The Diocese of Dunkeld was one of the 13 historical dioceses of Scotland preceding the abolition of Episcopacy in 1689.

==History==
It is thought that the diocese was constituted as far back as the middle of the ninth century. There was a monastery there by 849, when the relics of St. Columba were brought here from Iona. The first occupant was styled Bishop of Fortriu, the name by which the kingdom of the northern Picts was then known. This bishop was also styled Abbot of Dunkeld, perhaps holding jurisdiction, formerly enjoyed by Iona, over the other Columban monasteries in Scotland.

The new bishopric appears to have included a great part of what afterwards became the Diocese of Argyll, and retained its jurisdiction over various churches representing old Columban foundations. There were thirty-five bishops of Dunkeld from its foundation until the suppression of the Catholic hierarchy during the Protestant Reformation in the sixteenth century.

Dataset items

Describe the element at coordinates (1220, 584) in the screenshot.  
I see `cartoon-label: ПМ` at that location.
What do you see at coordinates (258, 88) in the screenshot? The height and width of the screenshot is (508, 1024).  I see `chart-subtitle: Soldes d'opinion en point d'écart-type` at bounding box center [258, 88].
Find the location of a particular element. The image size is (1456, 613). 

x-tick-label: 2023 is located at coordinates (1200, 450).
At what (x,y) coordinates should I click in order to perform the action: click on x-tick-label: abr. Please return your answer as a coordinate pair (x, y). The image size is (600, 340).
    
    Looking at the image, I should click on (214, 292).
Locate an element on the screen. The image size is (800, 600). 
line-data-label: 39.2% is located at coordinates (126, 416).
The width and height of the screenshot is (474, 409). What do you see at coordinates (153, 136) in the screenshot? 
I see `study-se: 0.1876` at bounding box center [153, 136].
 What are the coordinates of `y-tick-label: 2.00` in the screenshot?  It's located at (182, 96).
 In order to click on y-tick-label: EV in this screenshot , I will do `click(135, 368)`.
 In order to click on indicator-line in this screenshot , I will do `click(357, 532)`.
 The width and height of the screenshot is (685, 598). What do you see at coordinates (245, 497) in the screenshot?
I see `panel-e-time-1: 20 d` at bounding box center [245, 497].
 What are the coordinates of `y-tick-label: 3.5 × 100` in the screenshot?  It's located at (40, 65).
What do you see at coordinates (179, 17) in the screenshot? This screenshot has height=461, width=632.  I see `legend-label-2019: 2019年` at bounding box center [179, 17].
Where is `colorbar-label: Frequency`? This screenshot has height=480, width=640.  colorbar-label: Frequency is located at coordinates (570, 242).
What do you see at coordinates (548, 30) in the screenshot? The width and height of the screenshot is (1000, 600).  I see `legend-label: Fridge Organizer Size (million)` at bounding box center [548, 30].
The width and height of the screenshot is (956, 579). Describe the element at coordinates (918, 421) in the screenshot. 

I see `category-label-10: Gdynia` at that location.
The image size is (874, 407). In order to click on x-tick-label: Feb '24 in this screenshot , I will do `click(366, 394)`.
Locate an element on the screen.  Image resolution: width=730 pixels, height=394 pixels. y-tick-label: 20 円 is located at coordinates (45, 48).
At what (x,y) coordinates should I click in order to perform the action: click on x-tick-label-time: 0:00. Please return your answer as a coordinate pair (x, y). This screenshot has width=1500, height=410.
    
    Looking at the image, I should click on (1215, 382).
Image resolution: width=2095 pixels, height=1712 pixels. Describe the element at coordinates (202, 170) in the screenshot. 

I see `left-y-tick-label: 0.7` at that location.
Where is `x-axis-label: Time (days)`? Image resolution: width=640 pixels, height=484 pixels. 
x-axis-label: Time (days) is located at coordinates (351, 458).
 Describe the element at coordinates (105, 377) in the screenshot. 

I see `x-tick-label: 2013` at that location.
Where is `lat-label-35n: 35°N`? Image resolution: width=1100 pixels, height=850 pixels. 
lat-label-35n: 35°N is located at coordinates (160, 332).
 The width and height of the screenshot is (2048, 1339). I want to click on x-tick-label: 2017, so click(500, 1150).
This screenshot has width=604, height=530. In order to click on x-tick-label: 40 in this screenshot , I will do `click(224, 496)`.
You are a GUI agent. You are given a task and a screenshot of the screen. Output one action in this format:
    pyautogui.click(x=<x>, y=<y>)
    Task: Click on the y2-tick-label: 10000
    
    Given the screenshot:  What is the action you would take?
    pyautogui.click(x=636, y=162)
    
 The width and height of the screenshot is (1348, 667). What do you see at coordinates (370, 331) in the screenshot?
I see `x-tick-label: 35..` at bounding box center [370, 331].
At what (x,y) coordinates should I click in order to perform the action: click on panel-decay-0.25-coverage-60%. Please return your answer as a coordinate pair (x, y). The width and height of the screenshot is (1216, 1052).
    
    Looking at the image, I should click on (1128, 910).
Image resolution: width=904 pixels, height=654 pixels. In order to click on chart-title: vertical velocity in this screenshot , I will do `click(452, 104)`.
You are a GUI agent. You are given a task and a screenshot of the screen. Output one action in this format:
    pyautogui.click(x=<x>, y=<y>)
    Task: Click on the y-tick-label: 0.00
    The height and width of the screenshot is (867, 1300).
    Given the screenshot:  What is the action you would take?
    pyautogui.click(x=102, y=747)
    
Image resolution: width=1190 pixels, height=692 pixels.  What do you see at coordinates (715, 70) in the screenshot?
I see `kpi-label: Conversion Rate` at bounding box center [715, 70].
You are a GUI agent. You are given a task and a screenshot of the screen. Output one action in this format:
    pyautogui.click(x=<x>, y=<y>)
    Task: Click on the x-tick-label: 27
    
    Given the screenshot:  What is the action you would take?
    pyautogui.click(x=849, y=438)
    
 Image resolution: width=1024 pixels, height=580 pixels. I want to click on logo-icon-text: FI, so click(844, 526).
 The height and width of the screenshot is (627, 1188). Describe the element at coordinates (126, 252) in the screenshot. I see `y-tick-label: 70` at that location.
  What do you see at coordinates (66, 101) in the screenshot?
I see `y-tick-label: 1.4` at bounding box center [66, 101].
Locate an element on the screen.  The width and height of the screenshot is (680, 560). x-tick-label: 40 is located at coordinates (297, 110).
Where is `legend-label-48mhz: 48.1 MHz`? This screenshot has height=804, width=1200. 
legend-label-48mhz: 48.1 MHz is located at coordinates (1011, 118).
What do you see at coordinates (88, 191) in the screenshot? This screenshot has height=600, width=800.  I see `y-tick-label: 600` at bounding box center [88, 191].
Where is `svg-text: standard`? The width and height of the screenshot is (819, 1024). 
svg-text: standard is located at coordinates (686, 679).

WORK ITEM A: Sum up the Dunkeld diocese text in two sentences.
WORK ITEM B: Update the Dunkeld diocese text between "The new bishopric" and "the sixteenth century.", inclusive, replacing "thirty-five" with "thirty-six".
WORK ITEM C: List every year or century the Dunkeld diocese text mentions.

RESPONSE A: The Diocese of Dunkeld was one of Scotland's 13 historical dioceses before Episcopacy was abolished in 1689, and it is thought to date from the mid-ninth century, when St. Columba's relics were brought there from Iona. Its first occupant was styled both Bishop of Fortriu and Abbot of Dunkeld, and thirty-five bishops held the see until the Catholic hierarchy was suppressed during the sixteenth-century Reformation.

RESPONSE B:
The new bishopric appears to have included a great part of what afterwards became the Diocese of Argyll, and retained its jurisdiction over various churches representing old Columban foundations. There were thirty-six bishops of Dunkeld from its foundation until the suppression of the Catholic hierarchy during the Protestant Reformation in the sixteenth century.

RESPONSE C: 1689; 849; the middle of the ninth century; the sixteenth century